This is a list of monuments in Chișinău.

Alley of Classics 

Alley of Classics is a sculptural Complex found in Central Park Ștefan cel Mare Chișinău. Busts of red granite dedicated to writers of Romanian literature and politicians of Moldova.

Stephan the Great's statue 
Ștefan cel Mare's monument from Chișinău is by sculptor Alexandru Plămădeală (1888-1940) and architect Alexandru Bernardazzi. The monument was inaugurated in 1927 in Public Garden of Chișinău.

Vasile Alecsandri's monument 
Dedicated to classic poet and dramatist of Romanian literature Vasile Alecsandri. It is made from bronze and is in front of the National Library of Moldova.

Ion and Doina Aldea-Teodorovici's monument 
Dedicated to Artist Emeriti of Republic Moldova Ion and Doina Aldea-Teodorovici.

Ion Creangă's monument 
Dedicated to the writer of classics Romanian literature Ion Creangă. It was installed in 1982 at Pedagogical University of Chișinău.
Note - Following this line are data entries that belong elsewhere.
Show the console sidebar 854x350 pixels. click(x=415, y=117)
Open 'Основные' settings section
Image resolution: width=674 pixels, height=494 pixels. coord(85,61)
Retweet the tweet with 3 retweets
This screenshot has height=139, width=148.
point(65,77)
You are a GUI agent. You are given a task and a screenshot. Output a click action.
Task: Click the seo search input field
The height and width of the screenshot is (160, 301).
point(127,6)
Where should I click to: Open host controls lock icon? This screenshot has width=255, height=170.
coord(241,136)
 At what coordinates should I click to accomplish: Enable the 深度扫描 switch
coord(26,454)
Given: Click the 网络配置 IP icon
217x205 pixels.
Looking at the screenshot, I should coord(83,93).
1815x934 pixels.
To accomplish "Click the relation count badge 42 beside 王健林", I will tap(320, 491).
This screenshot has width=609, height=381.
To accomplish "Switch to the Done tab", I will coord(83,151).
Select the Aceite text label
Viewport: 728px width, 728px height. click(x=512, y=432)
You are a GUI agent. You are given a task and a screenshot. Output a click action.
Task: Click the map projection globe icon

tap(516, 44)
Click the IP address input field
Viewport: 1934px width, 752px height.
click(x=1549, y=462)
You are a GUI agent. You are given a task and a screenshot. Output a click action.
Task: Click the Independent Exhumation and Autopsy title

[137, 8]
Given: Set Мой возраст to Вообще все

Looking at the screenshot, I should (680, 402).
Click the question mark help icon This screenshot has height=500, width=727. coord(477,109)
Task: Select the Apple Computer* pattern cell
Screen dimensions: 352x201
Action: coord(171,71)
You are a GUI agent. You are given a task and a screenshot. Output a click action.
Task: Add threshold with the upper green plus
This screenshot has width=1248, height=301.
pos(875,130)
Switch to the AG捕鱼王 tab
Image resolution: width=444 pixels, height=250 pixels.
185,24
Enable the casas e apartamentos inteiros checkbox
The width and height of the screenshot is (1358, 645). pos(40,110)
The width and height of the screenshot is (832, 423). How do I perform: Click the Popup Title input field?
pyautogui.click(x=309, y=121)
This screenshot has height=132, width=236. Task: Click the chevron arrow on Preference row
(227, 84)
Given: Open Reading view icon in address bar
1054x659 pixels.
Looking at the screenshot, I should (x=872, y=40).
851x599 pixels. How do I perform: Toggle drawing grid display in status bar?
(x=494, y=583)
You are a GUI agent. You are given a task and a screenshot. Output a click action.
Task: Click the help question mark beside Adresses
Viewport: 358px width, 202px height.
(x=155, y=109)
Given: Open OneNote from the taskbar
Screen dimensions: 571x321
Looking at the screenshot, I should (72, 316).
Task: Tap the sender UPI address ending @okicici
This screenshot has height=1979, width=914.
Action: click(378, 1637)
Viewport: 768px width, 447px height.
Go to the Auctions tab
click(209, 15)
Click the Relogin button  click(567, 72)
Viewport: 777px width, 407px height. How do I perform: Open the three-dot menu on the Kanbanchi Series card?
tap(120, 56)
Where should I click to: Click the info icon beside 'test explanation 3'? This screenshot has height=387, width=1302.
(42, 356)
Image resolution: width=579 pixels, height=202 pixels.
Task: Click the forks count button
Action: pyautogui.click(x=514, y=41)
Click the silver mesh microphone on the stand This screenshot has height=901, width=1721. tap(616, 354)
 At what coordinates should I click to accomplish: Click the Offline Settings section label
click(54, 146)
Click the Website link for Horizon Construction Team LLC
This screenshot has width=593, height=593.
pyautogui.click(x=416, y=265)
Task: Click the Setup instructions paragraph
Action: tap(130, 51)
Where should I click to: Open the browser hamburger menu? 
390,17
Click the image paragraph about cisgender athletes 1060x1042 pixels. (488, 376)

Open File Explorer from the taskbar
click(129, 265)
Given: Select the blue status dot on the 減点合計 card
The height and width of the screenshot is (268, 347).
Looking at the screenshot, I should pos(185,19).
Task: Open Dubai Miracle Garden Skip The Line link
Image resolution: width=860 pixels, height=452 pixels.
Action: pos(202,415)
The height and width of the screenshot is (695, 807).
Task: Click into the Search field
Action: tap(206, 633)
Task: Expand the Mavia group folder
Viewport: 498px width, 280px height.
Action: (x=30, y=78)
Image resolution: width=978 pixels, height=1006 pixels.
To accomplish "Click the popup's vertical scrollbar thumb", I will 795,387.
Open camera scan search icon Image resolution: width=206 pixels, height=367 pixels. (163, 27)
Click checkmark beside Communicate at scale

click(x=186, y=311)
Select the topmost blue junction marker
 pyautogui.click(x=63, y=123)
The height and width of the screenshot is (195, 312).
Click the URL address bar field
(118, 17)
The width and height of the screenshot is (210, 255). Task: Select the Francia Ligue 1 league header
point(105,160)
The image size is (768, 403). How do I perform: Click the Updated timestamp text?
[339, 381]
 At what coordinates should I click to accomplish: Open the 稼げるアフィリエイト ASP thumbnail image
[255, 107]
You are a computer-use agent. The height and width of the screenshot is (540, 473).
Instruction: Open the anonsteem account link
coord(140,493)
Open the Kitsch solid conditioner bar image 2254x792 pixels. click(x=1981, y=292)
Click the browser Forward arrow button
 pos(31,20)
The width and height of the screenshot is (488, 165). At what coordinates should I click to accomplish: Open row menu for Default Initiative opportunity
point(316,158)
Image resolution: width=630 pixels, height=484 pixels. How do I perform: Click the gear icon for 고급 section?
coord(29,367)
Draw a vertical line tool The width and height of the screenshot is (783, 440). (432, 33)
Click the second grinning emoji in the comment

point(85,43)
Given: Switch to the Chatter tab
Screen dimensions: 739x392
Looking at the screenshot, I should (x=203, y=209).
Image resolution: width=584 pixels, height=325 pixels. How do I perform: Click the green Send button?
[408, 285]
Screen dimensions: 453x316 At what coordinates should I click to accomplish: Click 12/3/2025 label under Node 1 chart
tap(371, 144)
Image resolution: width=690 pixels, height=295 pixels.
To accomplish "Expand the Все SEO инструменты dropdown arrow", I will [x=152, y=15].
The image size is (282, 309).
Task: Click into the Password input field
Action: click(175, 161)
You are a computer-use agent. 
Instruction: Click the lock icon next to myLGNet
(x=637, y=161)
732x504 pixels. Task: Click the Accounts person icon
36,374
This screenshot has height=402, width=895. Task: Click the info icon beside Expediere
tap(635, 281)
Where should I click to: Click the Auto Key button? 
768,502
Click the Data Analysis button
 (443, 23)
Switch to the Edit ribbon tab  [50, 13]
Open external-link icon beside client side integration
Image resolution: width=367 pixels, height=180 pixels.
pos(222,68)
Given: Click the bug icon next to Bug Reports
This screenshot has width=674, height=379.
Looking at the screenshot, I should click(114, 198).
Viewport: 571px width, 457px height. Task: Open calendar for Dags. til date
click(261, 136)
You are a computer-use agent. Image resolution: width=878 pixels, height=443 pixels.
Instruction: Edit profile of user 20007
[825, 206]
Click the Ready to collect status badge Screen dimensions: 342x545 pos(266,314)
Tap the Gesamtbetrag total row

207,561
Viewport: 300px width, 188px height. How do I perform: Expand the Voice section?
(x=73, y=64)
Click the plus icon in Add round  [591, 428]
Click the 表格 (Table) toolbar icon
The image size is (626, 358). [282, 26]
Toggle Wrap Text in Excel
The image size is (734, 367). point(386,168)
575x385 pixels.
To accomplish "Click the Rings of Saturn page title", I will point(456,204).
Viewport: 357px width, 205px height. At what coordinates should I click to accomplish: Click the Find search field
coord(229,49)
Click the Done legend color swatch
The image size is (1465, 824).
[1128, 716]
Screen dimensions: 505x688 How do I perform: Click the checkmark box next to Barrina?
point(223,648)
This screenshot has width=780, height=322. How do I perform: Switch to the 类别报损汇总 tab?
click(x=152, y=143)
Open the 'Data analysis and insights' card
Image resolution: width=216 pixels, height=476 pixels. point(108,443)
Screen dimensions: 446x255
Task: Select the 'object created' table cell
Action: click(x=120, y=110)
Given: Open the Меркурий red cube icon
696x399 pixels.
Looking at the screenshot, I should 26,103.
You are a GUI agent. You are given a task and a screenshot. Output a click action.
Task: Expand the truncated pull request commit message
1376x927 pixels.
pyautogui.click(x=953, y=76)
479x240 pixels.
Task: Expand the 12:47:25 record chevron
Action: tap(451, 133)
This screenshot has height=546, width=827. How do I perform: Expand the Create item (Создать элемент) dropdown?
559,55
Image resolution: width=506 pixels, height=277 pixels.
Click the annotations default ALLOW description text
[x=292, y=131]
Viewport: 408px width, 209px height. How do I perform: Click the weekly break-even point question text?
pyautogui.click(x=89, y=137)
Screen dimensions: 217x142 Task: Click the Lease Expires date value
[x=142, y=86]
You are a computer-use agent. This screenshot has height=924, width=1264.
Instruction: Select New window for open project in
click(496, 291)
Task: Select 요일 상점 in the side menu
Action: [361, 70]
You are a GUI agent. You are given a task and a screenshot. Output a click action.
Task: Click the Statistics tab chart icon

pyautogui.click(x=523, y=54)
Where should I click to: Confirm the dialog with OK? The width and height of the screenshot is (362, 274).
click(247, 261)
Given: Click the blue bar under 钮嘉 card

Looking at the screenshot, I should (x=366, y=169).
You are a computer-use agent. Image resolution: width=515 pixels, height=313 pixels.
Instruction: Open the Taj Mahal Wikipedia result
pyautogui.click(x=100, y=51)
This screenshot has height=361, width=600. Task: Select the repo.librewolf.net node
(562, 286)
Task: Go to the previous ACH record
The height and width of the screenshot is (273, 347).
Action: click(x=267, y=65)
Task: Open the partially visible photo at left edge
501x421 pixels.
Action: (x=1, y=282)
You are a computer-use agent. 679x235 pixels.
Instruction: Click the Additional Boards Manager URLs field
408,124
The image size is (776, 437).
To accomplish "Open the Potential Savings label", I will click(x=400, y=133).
Capitoline Wolf from Chișinău 

Capitoline Wolf (Lupa Capitolina) from Chișinău, was given by the municipality of Rome in first years after union of Bessarabia and Bucovinei with România, respective in 1921 and was installed in front of building country advice. În time of sovietic occupation, was melted, find treated like symbol of imperialism. After first years of independence a Republica Moldova was installed a companion in front of “History museum of Republica Moldova” from Chișinău, which once with coming to power of Communist Faction from Moldova, was dissembled. In 2009 was reinstalled a second companion at one time with coming to power Alliance for European integration.

Grigore Kotovski's statue 
Grigore Kotovski's statue from Chișinău was the first equestrian statue from the Moldavian SSR Soviet period. It is for the Communist hero of civil war from Russia, Grigore Kotovski.
 geographic coordinates:

Memorial Complex Eternity 

 Eternity Complex was high on 9 May 1975.
 Geografic coordinates:

Fighter for Soviet power 
 Fight for Soviet power was installed in 1966, in front of Gaudeamus cinema. 
Soviet monument. Sculptors: A. Miko, I. Poniatowski, L. Fitov. 
 Geografic coordinates:

Mikhail Kalinin's monument 
 Mikhail Kalinin's monument was high in 1977, to lyes way for today.
Sovietic monument.

Lenin's monument 
Sovietic monument. Mounted in the front of Government House in Central Square on 11 October 1949, before the anniversary of 25 years from the creation of Moldovan SSR. In 1991 the monument was moved on the territory of exhibition centre "MoldExpo".

Bibliography 
 Moldova monuments (Chisinau, 1969), p. 10,31
 Vladimir bulat - Lazăr Dubinovschi - in album «Master bassarabian fromcentury XX» (ED.ARC,Chișinău,2004).